Story_3: To deal with outliers, KNIME is a good friend. Choose File Reader Node to load the dataset and choose Numeric Outliers Node to detect the outliers. Set Numeric Outlier Node parameters like Fig 3.1. Execute these two Node and the result is shown in Fig 3.2. In Fig 3.2, the values which less than the lower bound or more than the upper bound is defined as the outliers. Obviously, the five variables(“day”, “mth”, “week”, “lt1m”, “nbinge”) have outliers according to the Fig 3.2. 【Explain Numeric Outliers Node from KNIME’s help : This node detects and treats the outliers for each of the selected columns individually by means of interquartile range (IQR). To detect the outliers for a given column, the first and third quartile (Q1, Q3) is computed. An observation is flagged an outlier if it lies outside the range R = [Q1 – k(IQR), Q3 + k(IQR)] with IQR = Q3 – Q1 and k >= 0. Setting k = 1.5 the smallest value in R corresponds, typically, to the lower end of a boxplot’s whisker and largest value to its upper end.】
Fig 3.1
Fig 3.2
However, it’s not intuitive. So let’s draw these variables’ histogram plot by using rattle(The reason why choose rattle to draw is that KNIME’s histogram isn’t friendly and beautiful). Using “Recode” function under “Transform” tab in rattle(shown in Fig 3.3), the numeric variables are divided 10 levels. Then, choose “Distributions” function to draw these variables’ histogram plot(shown in Fig 3.4). Comparing KNIME’s outliers detection with rattle’s histogram plots, they are consistent basically.
Fig 3.3
Fig 3.4
4. Normalize the nbinge attribute using either Z-sore or Min-Max transformation.
Story_4: Using KNINE completes the normalize function. Choose Normalizer node and set Min-Max Normalization methods with including “nbinge” variable(shown in Fig 4.1). Using Histogram Node visualizes the normalization result.(shown in Fig 4.2). In Fig 4.2, the “nbinge” variable’s value has range from 0 to 1, which meet the normalization requirement.
Fig 4.1
Fig 4.2
5. Anlyze and interpret the correlations of all the variables with the variables “sex” and “age”.

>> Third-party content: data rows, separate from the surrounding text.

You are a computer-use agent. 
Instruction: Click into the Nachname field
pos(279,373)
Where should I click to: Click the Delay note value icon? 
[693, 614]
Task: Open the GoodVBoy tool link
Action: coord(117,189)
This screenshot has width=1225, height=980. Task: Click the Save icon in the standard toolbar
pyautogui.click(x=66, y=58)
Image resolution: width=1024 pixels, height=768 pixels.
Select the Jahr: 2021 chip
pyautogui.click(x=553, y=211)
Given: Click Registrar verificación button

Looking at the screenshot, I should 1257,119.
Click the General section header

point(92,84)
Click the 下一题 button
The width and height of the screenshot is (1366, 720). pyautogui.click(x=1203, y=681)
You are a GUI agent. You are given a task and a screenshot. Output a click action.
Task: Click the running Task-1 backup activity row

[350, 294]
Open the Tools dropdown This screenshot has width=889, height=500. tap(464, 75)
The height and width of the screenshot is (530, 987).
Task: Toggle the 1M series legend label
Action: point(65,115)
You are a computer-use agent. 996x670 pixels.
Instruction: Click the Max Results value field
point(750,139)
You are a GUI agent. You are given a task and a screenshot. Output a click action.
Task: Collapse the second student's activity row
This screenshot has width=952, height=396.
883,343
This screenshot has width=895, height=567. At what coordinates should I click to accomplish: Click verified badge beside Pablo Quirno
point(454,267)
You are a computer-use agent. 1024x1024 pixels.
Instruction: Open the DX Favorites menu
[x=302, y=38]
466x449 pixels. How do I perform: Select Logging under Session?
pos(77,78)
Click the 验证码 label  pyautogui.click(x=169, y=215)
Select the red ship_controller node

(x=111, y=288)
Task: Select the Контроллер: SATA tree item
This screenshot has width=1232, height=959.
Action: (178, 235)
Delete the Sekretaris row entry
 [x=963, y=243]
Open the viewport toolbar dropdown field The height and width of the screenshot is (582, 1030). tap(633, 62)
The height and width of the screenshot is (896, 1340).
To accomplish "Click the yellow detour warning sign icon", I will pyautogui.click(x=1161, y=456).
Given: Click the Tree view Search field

Story_5: Using rattle completes the correlation assignment. Because only numeric variables can be analyzed for correlations, the categoric variables “sex” and “age” should be transformed to numeric variables firstly. Under the “Transform” tab, Using “As Numeric” function in “Recode” type transform these two variables(operations and result shown in Fig 5.1). Come back to the “Data” tab and make all numeric variables as input except the “time” variable which has the constant value. Finally, go to the “Explore” tab and choose “Correlation” type(shown in Fig 5.2). Press “Execute” button and the result is shown in Fig 5.3. In Fig 5.3, let’s look at the “TNM_age” row and the “TNM_sex” row that represent the correlations of all the variables with the variables “sex” and “age”. In the “TNM_age” row, there are not any other variables correlated with the “TNM_age” variable obviously except for itself. In the “TNM_age” row, the most correlated variables are the “TNM_age” variable and the “serialid” variable. After checking the dataset carefully, it’s meaningless of this finding since the “serialid” variable is just a identification number and its correlation with the “TNM_age” variable is accidental coincidence. So there are not any other variables correlated with the “age” variable and the “sex” variable obviously except for themselves.
Fig 5.1
Fig 5.2
Fig 5.3